Watt graduated with a degree in Marketing in May and has served as a leader of the school’s marketing club, both evidence of the maturity he has developed within the football program, as well.
“Kind of my freshman year I wasn’t doing things right,” Watt said. “Just being a scout-team player, which is an important role, you just don’t have a direct role in how the game goes. So I was having a little too much fun, not studying as much as I should have. So after first semester I realized I had to care about school a little bit more. Then I had a really good experience when I started in the business school my sophomore year. I had some great professors that led me to be a marketing major and decide to apply for the vice-president of the marketing club. And the two presidents were gone when I was there, so I was kind of like the interim. And so that was a pretty fun role I had here for a little bit.”
This year Watt has been working with the Notre Dame Alumni Association in conducting presentations on brands relevant to young alumni, including VitaminWater.
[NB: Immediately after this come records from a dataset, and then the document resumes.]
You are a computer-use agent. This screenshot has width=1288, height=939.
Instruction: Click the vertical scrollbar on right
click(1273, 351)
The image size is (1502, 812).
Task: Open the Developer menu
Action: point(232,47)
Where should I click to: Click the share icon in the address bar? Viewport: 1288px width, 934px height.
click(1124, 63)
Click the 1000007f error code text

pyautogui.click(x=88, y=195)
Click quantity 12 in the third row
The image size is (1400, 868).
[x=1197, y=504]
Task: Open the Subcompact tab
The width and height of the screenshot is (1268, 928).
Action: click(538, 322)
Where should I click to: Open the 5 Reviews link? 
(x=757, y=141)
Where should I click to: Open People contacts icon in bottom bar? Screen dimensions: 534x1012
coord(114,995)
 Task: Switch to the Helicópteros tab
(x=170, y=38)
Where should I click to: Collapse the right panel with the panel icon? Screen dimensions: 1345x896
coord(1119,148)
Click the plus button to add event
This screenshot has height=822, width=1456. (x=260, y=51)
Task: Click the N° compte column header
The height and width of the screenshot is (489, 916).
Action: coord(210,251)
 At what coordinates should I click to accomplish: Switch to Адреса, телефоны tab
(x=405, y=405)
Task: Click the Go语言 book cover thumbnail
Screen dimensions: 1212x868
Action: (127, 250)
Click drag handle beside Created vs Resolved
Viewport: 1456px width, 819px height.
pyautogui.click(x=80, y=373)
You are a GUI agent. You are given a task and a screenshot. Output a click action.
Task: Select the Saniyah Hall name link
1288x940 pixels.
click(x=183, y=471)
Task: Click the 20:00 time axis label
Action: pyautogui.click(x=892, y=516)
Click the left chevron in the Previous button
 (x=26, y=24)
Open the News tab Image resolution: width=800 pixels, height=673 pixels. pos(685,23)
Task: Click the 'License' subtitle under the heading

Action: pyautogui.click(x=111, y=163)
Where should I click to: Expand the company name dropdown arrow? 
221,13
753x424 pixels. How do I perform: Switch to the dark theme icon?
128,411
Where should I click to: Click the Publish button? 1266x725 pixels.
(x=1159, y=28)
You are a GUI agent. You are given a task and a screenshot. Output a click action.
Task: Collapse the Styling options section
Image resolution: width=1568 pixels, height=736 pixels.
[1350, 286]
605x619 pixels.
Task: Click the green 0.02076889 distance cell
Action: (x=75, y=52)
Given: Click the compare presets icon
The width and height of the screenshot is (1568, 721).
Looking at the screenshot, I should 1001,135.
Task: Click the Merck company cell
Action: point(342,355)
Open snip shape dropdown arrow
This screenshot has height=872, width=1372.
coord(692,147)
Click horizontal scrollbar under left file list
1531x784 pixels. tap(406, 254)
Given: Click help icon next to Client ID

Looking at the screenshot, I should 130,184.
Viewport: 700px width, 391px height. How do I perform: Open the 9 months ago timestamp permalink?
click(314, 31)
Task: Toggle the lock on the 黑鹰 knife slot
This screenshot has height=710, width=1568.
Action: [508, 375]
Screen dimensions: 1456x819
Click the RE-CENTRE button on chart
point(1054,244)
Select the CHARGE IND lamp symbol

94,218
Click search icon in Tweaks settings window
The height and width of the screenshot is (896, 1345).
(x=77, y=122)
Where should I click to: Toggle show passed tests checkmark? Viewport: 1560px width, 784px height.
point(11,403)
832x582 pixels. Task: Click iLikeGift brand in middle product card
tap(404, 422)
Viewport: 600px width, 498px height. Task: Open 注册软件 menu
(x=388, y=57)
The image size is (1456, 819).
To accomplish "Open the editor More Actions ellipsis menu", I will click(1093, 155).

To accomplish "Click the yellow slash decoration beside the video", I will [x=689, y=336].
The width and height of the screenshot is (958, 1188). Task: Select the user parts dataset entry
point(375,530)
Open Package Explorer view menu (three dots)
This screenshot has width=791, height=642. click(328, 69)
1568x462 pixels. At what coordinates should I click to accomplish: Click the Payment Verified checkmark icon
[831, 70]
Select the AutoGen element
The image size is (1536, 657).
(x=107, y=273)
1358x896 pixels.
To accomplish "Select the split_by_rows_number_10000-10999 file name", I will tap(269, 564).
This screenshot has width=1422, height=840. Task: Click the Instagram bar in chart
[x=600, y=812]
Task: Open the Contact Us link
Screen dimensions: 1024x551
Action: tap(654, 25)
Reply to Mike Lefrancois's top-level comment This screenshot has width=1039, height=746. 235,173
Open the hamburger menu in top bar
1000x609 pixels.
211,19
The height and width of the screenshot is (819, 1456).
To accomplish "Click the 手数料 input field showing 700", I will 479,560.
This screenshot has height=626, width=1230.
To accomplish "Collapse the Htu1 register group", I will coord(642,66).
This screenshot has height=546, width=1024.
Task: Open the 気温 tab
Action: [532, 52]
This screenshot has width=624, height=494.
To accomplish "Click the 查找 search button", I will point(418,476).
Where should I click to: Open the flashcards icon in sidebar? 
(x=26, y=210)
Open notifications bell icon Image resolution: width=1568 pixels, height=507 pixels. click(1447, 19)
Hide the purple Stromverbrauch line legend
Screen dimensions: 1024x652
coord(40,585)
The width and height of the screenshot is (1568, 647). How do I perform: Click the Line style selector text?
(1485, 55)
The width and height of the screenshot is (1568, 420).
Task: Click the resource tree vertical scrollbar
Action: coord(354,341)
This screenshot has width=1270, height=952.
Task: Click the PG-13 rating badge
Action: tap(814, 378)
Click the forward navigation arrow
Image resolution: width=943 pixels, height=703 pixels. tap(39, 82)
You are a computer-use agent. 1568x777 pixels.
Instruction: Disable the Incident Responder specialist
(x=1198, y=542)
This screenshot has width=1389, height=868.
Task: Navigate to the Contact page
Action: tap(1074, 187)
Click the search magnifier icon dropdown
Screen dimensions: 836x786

“I think this place does a great job of setting you up past football,” Watt said. “And I’m looking forward to hopefully having the opportunity of playing in the NFL next year. And if not, definitely have a good situation that I’ve sort of set myself over the past three years.”
With only two regular-season contests and a potential bowl game remaining in his collegiate career, Watt said he has already begun to consider the importance of his final home game.
“I’ve been thinking about it the last few days, like what it’s going to feel like,” he said. “You know, the last time actually slapping the ‘Play Like a Champion’ sign, things like that. I think maybe taking it all in, but at the same time just trying to stay as focused as possible.”
Watt has seen a lot during his time with the Irish, but he pinpointed what have been the highlights for him without much difficulty.
“Definitely my teammates here,” he said. “I couldn’t ask for better teammates. My roommates, as well, Zack [Martin], [senior quarterback] Tommy [Rees], [graduate student linebacker Dan] Fox, and then [former Irish tight end Tyler] Eifert, as well, last year, just a bunch of great guys. And just the people I’ve met here.
“And then just some of those unbelievable games we’ve had. You know, [beating] Utah in coach Kelly’s inaugural season [in 2010] – that was a big win. That was also my first time kind of being a huge part of the game plan. And the national championship run last year.”
When he does finally run out of the tunnel on senior day for the last time, Watt will do so in communion with his teammates, friends, family and the entire University.
“Just having a lot of pride in this university and how we play is very important,” he said. “Just being able to go out there and wearing that helmet on the field is bigger than the individual.”